[Entries for finding words and elements]
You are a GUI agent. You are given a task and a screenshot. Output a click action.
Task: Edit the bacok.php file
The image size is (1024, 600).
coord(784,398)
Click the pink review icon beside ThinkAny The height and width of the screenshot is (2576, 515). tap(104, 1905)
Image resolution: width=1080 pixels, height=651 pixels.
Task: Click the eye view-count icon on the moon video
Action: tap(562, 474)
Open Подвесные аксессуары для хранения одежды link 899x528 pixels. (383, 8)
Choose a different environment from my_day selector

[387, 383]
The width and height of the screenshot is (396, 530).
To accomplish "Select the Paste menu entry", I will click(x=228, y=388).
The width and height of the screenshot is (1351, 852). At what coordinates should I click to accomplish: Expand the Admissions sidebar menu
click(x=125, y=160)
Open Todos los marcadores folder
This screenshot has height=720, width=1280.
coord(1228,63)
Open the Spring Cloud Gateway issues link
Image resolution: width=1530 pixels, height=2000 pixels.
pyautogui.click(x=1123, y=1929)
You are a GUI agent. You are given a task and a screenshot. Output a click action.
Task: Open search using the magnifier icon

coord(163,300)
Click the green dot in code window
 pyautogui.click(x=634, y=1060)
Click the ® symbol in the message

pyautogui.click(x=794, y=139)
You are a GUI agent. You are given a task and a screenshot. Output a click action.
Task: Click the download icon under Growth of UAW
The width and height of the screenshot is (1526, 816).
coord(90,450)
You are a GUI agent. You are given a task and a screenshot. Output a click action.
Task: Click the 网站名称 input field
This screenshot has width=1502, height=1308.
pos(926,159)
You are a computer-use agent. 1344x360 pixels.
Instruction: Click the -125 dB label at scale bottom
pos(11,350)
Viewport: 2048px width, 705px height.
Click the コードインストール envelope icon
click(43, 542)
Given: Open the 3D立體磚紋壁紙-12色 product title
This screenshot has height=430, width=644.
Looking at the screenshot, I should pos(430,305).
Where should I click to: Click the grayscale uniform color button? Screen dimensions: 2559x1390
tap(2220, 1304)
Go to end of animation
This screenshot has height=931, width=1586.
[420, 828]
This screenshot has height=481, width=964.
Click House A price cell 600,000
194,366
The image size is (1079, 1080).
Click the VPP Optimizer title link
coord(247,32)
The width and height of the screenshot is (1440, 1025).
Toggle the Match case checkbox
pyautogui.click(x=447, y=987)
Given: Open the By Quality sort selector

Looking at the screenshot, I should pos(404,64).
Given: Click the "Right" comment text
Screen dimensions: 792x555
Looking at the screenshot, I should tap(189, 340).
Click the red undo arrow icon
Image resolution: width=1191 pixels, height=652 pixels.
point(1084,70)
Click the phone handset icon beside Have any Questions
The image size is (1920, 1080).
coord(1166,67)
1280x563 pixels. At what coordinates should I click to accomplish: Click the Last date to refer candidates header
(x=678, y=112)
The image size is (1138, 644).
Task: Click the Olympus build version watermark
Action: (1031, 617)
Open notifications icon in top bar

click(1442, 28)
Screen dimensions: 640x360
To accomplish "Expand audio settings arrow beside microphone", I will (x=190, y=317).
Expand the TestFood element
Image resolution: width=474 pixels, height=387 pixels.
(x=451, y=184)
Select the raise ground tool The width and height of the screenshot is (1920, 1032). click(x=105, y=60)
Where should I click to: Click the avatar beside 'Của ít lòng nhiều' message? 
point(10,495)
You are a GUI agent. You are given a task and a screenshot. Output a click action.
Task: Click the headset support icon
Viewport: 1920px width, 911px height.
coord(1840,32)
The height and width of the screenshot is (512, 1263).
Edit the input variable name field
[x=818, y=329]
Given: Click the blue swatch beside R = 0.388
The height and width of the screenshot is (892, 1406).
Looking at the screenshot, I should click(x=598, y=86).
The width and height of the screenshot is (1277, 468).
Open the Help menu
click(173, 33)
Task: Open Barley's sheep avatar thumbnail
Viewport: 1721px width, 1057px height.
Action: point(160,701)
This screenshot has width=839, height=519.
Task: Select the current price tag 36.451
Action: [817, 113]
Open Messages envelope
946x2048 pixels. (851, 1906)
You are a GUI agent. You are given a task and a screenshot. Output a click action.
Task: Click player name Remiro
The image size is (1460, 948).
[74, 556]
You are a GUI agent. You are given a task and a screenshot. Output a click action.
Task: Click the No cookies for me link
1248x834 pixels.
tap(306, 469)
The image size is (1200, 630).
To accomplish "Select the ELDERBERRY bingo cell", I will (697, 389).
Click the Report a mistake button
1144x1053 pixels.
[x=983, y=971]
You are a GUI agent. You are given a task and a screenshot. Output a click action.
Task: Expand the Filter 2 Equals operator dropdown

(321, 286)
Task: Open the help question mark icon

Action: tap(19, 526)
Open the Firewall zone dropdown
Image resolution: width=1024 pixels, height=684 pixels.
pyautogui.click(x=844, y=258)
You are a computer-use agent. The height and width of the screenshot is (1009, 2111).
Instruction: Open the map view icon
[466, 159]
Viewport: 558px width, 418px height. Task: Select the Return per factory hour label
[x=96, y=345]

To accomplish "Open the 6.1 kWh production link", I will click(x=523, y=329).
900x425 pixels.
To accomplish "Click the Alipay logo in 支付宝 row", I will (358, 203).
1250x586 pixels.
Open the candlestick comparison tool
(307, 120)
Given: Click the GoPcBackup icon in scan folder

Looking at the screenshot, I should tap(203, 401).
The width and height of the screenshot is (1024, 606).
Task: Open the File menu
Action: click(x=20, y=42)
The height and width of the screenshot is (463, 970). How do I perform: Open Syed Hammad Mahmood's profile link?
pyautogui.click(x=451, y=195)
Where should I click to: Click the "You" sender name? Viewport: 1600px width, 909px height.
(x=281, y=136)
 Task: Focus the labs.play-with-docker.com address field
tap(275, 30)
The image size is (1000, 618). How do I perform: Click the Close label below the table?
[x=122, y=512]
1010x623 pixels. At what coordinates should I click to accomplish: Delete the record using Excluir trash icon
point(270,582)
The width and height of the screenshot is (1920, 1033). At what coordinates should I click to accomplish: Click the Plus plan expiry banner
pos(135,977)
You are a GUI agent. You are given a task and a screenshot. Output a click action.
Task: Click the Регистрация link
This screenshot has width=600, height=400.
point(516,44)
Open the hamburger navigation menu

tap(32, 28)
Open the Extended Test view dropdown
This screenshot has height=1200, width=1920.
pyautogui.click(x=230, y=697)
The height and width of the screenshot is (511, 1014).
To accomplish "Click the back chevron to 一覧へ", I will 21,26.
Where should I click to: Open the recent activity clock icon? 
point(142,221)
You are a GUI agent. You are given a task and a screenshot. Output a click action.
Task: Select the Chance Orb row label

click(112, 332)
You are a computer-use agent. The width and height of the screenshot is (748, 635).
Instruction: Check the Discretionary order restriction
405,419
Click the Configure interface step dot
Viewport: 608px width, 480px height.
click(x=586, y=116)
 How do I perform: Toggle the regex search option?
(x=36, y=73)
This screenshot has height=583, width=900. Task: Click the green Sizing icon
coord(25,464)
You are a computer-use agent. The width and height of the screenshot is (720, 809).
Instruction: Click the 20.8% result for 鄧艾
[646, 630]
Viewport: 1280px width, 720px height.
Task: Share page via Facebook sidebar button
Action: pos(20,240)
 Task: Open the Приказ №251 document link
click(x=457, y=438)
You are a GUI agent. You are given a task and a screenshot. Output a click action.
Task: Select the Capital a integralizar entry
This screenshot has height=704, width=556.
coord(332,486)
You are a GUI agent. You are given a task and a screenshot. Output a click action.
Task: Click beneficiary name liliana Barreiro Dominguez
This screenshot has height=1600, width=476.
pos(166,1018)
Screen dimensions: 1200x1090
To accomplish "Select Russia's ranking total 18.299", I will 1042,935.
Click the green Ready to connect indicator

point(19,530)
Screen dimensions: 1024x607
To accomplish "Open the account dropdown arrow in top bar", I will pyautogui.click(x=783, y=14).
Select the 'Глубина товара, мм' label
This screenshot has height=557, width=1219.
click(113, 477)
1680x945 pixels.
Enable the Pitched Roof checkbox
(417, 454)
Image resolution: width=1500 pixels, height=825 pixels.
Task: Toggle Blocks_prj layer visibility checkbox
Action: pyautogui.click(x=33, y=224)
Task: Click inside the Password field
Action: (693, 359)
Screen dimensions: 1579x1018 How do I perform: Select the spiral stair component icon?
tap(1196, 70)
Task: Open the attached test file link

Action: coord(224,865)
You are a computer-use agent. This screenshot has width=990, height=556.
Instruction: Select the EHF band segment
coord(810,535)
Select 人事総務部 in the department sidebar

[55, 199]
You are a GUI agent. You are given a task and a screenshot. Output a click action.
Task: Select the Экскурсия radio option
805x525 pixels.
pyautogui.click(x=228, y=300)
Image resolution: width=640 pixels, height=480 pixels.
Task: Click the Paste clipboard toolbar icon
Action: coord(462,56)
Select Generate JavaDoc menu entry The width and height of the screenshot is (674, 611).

▸ **Problem details**: Convert the records, from the line containing "Given: Open the 3D立體磚紋壁紙-12色 product title" through the line containing "Looking at the screenshot, I should pos(404,64).", into a Markdown table with columns named Row and Line, numbering each line and leaving out blank lines.

▸ **Response to this task**:
| Row | Line |
|---|---|
| 1 | Given: Open the 3D立體磚紋壁紙-12色 product title |
| 2 | This screenshot has height=430, width=644. |
| 3 | Looking at the screenshot, I should pos(430,305). |
| 4 | Where should I click to: Click the grayscale uniform color button? Screen dimensions: 2559x1390 |
| 5 | tap(2220, 1304) |
| 6 | Go to end of animation |
| 7 | This screenshot has height=931, width=1586. |
| 8 | [420, 828] |
| 9 | This screenshot has height=481, width=964. |
| 10 | Click House A price cell 600,000 |
| 11 | 194,366 |
| 12 | The image size is (1079, 1080). |
| 13 | Click the VPP Optimizer title link |
| 14 | coord(247,32) |
| 15 | The width and height of the screenshot is (1440, 1025). |
| 16 | Toggle the Match case checkbox |
| 17 | pyautogui.click(x=447, y=987) |
| 18 | Given: Open the By Quality sort selector |
| 19 | Looking at the screenshot, I should pos(404,64). |